PROBLEM
Lines before the one containing "How do I perform: Open the Product" are to be left out; that line and every line after it, through the last line below, are to be reproduced exactly.

Data items
——

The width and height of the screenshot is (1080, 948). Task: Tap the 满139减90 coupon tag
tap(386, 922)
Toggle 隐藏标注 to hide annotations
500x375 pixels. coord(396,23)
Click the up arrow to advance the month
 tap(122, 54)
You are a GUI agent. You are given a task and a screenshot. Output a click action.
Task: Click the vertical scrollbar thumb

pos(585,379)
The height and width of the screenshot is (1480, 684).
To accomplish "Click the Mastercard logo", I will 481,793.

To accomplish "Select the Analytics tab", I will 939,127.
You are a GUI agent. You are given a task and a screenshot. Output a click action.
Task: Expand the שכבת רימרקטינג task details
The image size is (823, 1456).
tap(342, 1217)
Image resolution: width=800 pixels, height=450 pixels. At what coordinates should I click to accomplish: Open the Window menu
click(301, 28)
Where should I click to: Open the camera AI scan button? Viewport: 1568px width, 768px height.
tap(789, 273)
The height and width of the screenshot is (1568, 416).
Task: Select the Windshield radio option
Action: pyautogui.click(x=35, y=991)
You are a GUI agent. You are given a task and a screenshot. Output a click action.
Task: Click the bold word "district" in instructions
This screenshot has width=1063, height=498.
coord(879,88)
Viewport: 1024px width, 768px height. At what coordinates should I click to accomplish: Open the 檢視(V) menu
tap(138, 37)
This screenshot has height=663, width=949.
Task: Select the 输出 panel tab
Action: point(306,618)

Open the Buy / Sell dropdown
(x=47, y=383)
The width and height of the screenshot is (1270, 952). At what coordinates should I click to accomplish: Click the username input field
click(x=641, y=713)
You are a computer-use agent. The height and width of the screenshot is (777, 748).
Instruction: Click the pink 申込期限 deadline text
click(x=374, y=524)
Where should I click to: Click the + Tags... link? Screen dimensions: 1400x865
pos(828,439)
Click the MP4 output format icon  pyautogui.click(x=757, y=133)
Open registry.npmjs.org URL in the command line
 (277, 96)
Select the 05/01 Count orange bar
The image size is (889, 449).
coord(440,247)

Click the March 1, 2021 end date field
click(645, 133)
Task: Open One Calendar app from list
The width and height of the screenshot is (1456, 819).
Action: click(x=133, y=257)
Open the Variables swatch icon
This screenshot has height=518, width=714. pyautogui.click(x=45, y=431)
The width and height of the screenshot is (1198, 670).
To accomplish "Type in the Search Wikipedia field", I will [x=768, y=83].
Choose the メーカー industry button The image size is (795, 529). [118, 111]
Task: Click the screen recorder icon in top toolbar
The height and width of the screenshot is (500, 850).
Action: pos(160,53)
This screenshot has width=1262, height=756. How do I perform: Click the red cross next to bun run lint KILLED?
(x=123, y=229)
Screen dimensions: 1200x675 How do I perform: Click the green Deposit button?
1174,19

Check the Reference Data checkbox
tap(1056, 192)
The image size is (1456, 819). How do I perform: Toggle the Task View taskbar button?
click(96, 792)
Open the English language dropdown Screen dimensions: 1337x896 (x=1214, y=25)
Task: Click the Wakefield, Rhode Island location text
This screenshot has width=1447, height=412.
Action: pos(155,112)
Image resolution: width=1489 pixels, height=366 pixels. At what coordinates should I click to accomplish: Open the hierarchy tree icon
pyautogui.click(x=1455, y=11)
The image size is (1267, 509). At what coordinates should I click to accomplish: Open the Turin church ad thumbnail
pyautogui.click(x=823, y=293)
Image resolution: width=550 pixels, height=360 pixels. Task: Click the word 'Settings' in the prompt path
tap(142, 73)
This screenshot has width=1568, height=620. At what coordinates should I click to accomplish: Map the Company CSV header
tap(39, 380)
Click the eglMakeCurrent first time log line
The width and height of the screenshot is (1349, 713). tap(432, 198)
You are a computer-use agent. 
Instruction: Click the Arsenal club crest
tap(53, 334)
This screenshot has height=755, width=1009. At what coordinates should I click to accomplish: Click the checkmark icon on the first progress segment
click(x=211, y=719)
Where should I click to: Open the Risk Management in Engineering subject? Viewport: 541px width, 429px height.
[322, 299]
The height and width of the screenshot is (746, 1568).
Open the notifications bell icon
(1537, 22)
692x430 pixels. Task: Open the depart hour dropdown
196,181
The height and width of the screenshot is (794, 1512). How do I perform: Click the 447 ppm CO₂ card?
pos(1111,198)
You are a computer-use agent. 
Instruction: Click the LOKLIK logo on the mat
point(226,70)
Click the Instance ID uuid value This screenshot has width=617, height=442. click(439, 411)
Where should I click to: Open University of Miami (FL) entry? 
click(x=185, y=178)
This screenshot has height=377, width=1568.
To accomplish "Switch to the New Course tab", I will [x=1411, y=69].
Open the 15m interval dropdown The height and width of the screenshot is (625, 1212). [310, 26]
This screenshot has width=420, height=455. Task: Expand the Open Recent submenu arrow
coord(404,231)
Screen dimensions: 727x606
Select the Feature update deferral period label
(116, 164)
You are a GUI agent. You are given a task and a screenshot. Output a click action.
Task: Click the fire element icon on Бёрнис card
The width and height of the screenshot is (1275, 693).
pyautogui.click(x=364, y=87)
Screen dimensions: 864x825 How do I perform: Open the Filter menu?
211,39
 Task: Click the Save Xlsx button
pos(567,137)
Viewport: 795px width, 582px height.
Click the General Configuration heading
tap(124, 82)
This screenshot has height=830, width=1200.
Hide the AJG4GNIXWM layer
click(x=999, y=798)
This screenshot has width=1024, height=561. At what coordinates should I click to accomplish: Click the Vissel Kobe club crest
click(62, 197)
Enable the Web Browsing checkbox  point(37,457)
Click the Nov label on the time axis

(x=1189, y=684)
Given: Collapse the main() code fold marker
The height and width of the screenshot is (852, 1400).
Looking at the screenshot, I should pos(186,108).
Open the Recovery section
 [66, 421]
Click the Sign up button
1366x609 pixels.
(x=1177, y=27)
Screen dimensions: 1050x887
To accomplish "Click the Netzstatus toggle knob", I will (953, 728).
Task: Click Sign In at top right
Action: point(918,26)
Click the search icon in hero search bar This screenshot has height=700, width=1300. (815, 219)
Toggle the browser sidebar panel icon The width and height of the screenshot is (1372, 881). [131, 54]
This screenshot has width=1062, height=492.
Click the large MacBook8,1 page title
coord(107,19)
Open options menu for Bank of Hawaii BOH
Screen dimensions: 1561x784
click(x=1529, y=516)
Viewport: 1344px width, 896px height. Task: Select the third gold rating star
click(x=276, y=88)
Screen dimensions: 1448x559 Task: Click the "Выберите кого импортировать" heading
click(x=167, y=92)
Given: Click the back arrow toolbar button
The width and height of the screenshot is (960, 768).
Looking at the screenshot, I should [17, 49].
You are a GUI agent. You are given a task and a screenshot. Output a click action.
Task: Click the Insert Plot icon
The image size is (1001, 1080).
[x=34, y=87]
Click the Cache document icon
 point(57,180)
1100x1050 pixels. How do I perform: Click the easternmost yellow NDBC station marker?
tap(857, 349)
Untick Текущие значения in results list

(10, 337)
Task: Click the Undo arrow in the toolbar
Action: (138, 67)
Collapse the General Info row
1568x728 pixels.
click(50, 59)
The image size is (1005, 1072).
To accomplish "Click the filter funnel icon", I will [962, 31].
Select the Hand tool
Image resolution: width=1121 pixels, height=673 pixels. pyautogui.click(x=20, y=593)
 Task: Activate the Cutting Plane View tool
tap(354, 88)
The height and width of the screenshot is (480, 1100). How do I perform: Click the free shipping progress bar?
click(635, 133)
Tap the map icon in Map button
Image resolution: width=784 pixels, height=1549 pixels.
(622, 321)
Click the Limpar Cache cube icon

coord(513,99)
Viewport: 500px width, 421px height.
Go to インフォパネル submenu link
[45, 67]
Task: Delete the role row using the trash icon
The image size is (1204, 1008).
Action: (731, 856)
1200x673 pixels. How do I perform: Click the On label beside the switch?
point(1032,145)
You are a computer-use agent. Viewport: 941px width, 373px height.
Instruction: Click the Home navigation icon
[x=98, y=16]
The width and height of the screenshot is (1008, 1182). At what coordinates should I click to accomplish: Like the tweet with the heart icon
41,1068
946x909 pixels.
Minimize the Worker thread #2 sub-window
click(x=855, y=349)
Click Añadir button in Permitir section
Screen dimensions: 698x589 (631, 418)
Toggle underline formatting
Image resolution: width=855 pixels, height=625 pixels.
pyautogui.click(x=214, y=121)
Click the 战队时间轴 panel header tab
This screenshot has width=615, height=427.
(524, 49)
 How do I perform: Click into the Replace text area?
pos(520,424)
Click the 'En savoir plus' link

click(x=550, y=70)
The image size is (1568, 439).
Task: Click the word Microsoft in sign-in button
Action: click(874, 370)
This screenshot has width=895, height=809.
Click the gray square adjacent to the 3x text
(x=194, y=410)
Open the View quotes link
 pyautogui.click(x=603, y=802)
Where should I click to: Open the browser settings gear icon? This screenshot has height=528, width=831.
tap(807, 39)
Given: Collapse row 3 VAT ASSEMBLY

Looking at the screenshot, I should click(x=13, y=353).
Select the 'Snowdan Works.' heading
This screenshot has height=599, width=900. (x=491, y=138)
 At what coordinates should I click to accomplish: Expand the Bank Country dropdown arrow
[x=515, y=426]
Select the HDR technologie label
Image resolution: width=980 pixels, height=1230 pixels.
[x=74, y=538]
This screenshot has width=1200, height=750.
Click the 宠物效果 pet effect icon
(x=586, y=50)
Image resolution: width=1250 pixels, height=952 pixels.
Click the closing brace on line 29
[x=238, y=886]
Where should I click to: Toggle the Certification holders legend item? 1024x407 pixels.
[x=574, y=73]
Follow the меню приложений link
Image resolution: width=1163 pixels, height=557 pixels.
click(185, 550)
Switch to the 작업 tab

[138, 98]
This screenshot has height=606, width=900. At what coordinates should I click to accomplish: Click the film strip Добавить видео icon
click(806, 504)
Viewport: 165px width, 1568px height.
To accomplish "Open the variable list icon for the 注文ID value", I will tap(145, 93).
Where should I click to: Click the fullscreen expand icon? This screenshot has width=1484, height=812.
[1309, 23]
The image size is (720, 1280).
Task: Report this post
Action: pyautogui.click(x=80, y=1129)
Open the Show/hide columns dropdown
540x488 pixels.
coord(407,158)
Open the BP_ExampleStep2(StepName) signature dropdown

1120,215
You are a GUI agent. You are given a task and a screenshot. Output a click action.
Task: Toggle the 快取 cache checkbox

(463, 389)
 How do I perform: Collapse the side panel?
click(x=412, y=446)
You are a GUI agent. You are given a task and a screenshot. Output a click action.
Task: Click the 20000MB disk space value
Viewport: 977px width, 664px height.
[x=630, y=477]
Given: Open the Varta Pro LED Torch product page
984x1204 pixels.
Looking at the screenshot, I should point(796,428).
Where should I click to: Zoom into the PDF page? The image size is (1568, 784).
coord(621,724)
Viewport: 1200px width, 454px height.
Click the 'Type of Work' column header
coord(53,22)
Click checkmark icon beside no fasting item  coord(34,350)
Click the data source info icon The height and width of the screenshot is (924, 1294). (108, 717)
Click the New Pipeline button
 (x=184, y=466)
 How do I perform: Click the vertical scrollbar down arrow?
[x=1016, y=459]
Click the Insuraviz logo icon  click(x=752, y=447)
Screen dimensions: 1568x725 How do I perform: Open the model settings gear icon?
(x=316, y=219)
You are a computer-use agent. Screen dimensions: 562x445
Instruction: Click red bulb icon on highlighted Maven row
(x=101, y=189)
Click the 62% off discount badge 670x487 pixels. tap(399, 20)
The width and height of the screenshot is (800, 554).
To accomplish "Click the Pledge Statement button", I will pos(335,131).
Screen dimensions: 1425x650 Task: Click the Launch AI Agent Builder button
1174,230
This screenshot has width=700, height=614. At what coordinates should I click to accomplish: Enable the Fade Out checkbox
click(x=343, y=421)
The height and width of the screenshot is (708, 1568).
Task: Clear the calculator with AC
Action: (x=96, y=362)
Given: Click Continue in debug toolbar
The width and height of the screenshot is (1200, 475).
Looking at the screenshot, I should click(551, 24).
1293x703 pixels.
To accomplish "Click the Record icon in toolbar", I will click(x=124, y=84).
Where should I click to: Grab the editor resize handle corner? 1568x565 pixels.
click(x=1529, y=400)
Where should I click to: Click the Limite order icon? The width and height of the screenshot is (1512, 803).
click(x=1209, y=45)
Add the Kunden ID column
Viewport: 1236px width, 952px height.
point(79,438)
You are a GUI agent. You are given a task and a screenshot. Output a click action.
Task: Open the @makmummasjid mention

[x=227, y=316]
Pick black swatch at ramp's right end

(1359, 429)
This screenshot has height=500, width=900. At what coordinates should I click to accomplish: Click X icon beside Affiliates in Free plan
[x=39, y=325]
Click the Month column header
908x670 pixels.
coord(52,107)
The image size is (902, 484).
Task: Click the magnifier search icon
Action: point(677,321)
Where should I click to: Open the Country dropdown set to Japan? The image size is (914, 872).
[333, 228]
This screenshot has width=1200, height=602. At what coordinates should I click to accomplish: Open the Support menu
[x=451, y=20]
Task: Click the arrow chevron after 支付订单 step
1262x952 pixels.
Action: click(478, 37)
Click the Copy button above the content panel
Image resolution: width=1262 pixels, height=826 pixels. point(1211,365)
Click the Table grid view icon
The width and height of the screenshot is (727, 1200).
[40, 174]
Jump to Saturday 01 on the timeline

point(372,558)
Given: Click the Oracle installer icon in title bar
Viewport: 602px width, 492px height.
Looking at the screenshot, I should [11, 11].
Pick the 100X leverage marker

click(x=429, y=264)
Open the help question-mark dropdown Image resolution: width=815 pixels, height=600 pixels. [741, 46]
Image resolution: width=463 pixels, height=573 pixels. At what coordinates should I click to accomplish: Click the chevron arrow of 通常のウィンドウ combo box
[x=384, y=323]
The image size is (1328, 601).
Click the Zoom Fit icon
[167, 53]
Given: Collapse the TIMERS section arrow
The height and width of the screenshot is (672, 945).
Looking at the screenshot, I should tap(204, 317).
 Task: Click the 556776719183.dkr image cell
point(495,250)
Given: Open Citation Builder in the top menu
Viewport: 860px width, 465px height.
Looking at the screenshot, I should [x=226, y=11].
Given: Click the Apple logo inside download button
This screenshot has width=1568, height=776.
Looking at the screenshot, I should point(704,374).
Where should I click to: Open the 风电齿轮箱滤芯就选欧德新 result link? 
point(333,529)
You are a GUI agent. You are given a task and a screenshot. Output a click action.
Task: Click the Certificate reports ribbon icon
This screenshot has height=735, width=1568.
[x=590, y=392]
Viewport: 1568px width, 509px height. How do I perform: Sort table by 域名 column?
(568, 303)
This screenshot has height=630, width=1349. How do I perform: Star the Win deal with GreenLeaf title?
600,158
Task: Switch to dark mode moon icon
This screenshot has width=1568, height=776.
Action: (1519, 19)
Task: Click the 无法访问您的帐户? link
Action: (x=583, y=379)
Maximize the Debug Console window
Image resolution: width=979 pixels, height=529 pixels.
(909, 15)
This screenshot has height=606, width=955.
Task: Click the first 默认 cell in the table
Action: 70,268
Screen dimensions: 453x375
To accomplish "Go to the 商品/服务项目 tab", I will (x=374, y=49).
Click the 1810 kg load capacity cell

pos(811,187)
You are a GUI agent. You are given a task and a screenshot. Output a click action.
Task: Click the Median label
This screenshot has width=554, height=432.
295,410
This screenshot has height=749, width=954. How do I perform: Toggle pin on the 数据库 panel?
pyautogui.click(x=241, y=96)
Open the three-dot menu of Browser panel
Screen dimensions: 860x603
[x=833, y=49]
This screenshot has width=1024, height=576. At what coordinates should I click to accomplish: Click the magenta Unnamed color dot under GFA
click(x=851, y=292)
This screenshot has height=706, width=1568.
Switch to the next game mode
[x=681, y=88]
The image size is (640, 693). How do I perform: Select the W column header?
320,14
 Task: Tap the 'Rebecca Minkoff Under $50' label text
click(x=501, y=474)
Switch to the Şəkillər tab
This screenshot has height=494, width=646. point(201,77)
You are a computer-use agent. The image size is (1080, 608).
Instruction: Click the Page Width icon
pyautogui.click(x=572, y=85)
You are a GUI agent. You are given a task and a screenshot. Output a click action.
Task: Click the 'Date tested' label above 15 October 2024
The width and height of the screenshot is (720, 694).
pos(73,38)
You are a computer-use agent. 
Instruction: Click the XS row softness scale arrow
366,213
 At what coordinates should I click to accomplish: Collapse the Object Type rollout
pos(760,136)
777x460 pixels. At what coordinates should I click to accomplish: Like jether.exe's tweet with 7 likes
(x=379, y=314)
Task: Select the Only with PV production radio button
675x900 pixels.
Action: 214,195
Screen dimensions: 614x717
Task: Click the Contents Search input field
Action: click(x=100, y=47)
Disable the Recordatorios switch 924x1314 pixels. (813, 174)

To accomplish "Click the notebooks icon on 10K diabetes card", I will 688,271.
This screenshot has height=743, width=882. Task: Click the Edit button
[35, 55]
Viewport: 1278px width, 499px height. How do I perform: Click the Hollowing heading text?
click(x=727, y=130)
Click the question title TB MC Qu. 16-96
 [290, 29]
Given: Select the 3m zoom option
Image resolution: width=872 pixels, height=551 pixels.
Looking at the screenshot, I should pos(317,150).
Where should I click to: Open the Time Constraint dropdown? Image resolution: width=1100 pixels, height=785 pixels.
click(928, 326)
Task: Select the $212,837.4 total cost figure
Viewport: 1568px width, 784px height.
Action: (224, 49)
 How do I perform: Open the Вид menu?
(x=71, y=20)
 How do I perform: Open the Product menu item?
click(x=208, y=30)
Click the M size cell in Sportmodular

——

WRITTEN RESPONSE
 How do I perform: Open the Product menu item?
click(x=208, y=30)
Click the M size cell in Sportmodular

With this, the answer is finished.